Numa decisão polêmica, juiz anula gravação de números inoperantes, utilizada pela polícia do RJ em investigação.

Em decisão proferida no dia 4 pelo juiz Marco José Mattos Couto, da 1ª Vara Criminal de Jacarepaguá, no Rio de Janeiro, a nulidade de parte de uma interceptação telefônica feita pela Polícia Civil em uma investigação sobre tráfico de drogas foi decretada. O juiz questionou como foi possível extrair informações de dois números desativados.

As gravações de voz e SMS de dois aparelhos telefônicos feitas pelo sistema Guardião da polícia tinham autorização judicial. No entanto, a companhia telefônica esclareceu, após solicitação da defesa, que ambos os terminais estavam inoperantes durante o período em que a polícia afirma ter captado provas por meio deles, que embasaram a denúncia contra um dos réus.

Num primeiro momento, a polícia afirmou à Justiça que houve uma falha, e o Ministério Público acatou a explicação de equívoco dos policiais. No entanto, o juiz não ficou convencido e declarou nula a interceptação telefônica.

Questionada pela reportagem, a Polícia Civil informou que “recebeu demanda da Justiça e responderá dentro do prazo estipulado”. A Secretaria de Polícia Civil adicionou que não faz juízo de valor sobre decisões judiciais, limitando-se a cumpri-las.

O sistema Guardião foi adquirido em 2007 pela extinta Secretaria de Segurança Pública e tem a capacidade de gravar conversas telefônicas de alvos interceptados. Na CPI (Comissão Parlamentar de Inquérito) das Escutas Telefônicas Ilegais, realizada em 2007 na Câmara dos Deputados, os diretores de empresas telefônicas explicaram que a interceptação telefônica é realizada pela companhia a partir de uma ordem judicial.

Essa interceptação é feita pela empresa telefônica com um software chamado Vigia. O programa redireciona a chamada para a autoridade que solicitou a escuta e registra apenas os números que participaram da conversa, além de sua duração e localização geográfica.

O Vigia, que não tem acesso ao áudio das conversas, transfere as ligações para o Guardião, operado pelos policiais, que funciona como um gravador de voz. O policial, ao fazer seu relatório de inquérito, registra o que ouviu na gravação e quais telefones foram utilizados.

Para defender o réu Deilson Ribeiro Silva, apontado como um dos chefes do tráfico da Cidade de Deus, na zona oeste do Rio, o advogado Igor de Carvalho solicitou à operadora uma cópia dos números que foram redirecionados para o Guardião.

O documento revelou que dois telefones que constavam na escuta estavam desabilitados no momento em que o Guardião afirma ter feito as gravações. Baseado nisso, Carvalho argumentou que houve fraude no sistema operado pelos policiais.

Um agente explicou à reportagem que o sistema Guardião pode ser editado pelo usuário que elabora o relatório policial, inclusive com a inclusão de números de telefones.

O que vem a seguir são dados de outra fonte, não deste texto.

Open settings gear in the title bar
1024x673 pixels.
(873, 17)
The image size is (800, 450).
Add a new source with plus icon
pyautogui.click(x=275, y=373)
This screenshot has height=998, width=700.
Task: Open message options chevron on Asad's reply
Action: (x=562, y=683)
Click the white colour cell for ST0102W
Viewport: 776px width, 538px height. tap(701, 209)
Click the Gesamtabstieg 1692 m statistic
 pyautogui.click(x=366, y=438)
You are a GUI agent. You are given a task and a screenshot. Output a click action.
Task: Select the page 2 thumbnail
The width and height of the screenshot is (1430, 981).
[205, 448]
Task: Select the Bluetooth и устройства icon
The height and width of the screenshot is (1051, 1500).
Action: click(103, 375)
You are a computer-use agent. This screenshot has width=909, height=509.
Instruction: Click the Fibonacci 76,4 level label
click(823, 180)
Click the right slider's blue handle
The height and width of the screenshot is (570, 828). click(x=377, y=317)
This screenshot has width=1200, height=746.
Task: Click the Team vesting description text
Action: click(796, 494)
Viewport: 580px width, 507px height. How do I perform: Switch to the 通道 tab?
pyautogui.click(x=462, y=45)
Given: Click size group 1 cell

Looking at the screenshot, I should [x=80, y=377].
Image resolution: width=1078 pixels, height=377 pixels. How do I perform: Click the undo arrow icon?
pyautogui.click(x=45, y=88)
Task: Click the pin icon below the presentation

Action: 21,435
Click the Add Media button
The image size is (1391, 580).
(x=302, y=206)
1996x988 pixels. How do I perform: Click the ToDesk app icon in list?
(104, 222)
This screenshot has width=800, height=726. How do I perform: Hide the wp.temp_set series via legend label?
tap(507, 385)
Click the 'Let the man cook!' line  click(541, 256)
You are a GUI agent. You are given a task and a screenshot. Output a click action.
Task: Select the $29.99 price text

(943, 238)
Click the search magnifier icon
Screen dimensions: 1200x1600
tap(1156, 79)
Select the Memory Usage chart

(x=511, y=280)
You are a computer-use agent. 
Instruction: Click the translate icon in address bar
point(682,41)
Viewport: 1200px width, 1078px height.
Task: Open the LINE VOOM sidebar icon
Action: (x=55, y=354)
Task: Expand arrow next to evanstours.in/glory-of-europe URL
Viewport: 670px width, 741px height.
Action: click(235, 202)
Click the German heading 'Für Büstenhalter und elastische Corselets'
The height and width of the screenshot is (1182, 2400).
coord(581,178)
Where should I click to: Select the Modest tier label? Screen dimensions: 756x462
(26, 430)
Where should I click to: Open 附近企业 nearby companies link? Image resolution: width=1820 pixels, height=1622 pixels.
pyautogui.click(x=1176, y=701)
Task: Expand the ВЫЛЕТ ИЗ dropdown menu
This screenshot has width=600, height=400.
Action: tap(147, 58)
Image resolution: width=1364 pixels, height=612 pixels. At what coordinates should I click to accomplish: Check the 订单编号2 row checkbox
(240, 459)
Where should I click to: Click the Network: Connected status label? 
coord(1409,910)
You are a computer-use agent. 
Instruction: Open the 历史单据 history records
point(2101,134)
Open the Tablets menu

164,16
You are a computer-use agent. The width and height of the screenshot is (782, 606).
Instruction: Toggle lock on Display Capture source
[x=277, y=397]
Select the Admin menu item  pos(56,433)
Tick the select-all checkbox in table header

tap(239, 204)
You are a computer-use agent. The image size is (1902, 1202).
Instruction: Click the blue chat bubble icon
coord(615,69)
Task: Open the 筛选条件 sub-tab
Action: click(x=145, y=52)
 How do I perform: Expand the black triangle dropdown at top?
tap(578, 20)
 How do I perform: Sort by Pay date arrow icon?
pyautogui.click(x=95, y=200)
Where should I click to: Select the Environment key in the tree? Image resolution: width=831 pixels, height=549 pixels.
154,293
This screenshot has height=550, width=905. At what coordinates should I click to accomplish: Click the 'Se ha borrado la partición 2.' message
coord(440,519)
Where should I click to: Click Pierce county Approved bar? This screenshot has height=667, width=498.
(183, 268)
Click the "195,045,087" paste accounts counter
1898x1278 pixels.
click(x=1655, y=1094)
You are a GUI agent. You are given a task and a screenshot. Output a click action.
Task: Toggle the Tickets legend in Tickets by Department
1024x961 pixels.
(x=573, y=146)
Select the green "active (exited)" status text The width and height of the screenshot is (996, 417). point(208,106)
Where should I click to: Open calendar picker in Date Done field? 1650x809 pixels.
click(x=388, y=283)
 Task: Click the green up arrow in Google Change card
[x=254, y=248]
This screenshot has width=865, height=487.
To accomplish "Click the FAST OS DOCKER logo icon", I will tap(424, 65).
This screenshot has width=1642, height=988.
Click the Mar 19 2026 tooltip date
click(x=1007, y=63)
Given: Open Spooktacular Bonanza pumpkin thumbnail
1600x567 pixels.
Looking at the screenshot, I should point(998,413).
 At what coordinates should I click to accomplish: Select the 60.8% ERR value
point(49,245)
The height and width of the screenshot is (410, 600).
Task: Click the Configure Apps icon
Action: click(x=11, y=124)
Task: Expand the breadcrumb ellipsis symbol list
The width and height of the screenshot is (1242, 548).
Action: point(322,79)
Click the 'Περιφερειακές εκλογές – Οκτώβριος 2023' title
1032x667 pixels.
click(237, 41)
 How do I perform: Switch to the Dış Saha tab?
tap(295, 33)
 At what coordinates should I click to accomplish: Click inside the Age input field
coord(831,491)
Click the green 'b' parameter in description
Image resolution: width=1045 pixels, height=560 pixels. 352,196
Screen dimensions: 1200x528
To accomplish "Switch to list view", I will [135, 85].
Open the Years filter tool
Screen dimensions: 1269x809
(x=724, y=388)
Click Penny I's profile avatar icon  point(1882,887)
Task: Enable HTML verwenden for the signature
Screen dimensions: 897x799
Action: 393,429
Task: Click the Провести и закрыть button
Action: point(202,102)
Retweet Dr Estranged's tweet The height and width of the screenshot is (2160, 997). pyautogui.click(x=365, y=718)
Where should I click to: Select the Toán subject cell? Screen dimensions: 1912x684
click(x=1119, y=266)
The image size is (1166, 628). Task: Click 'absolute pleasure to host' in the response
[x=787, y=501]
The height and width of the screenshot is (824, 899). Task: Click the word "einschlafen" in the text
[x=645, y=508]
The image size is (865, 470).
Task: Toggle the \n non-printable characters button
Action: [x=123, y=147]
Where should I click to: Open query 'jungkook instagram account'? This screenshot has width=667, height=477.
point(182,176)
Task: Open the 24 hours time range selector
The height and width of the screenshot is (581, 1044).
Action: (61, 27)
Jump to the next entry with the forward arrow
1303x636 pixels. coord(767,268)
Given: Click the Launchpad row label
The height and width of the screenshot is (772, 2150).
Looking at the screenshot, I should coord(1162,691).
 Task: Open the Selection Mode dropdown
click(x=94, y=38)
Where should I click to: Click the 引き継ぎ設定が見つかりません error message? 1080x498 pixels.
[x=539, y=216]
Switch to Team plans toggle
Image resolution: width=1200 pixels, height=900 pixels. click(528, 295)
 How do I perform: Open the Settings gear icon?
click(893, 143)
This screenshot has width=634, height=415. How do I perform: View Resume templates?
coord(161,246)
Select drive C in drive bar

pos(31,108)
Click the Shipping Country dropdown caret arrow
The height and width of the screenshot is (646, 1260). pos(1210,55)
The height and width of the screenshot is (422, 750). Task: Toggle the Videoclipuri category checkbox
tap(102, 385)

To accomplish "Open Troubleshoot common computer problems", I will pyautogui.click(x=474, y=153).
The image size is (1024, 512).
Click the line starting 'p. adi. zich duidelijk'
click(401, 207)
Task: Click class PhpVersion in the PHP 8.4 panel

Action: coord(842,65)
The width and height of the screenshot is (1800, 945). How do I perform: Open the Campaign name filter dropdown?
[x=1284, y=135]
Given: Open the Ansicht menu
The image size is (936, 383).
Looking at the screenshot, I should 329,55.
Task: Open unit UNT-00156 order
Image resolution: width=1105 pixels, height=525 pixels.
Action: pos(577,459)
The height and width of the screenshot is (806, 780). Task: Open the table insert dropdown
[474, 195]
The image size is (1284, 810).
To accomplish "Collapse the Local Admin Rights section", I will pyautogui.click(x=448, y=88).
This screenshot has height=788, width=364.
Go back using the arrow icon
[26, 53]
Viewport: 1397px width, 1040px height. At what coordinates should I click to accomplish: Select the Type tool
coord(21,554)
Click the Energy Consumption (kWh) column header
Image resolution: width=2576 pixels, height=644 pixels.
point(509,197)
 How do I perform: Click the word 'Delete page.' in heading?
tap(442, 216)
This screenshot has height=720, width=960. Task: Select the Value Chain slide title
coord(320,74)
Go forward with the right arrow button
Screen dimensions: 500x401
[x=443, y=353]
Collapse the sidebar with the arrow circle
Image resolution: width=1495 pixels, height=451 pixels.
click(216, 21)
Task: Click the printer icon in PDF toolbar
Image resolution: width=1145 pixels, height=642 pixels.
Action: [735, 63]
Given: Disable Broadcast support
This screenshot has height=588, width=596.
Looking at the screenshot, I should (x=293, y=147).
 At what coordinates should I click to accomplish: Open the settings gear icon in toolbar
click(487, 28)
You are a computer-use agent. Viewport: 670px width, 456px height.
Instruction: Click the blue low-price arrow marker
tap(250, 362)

Porém, o mesmo não é possível com o Vigia, que é de acesso exclusivo da operadora telefônica. Dessa forma, o sistema da operadora também serve para auditoria.

O processo segue sob sigilo, com a reportagem tendo acesso apenas à decisão judicial. A assessoria do Tribunal de Justiça informou que o juiz não pode conceder entrevista, de acordo com a Lei Orgânica da Magistratura.

Na decisão, o juiz afirmou que não irá trancar os autos do processo, pois “a interceptação telefônica, agora declarada nula, não consiste no único elemento probatório neles existente, de modo que a sentença será proferida com base nos demais elementos probatórios que não se relacionam à interceptação telefônica”.

No documento, o juiz indica que o caso das escutas de aparelhos desativados deve ser investigado pelos órgãos competentes para “esclarecer se houve uma fraude propriamente dita ou algum equívoco capaz de encontrar uma justificativa razoável”.

O processo que resultou na anulação da interceptação faz parte de uma investigação iniciada em 2020. No dia 28 de julho daquele ano, policiais civis da 41ª DP (Tanque), em conjunto com a Polícia Militar, tentavam identificar criminosos envolvidos na expansão da facção Comando Vermelho para regiões dominadas por milicianos.

Durante a ação, um policial militar e uma moradora foram mortos a tiros, na Estrada da Covanca. Na ocasião, dois homens ligados ao tráfico deixaram cair um aparelho celular, além de dois cadernos de anotações com informações contábeis sobre o tráfico de drogas e outros contatos telefônicos.

Com base nesses contatos, a delegacia solicitou as interceptações telefônicas autorizadas pela Justiça.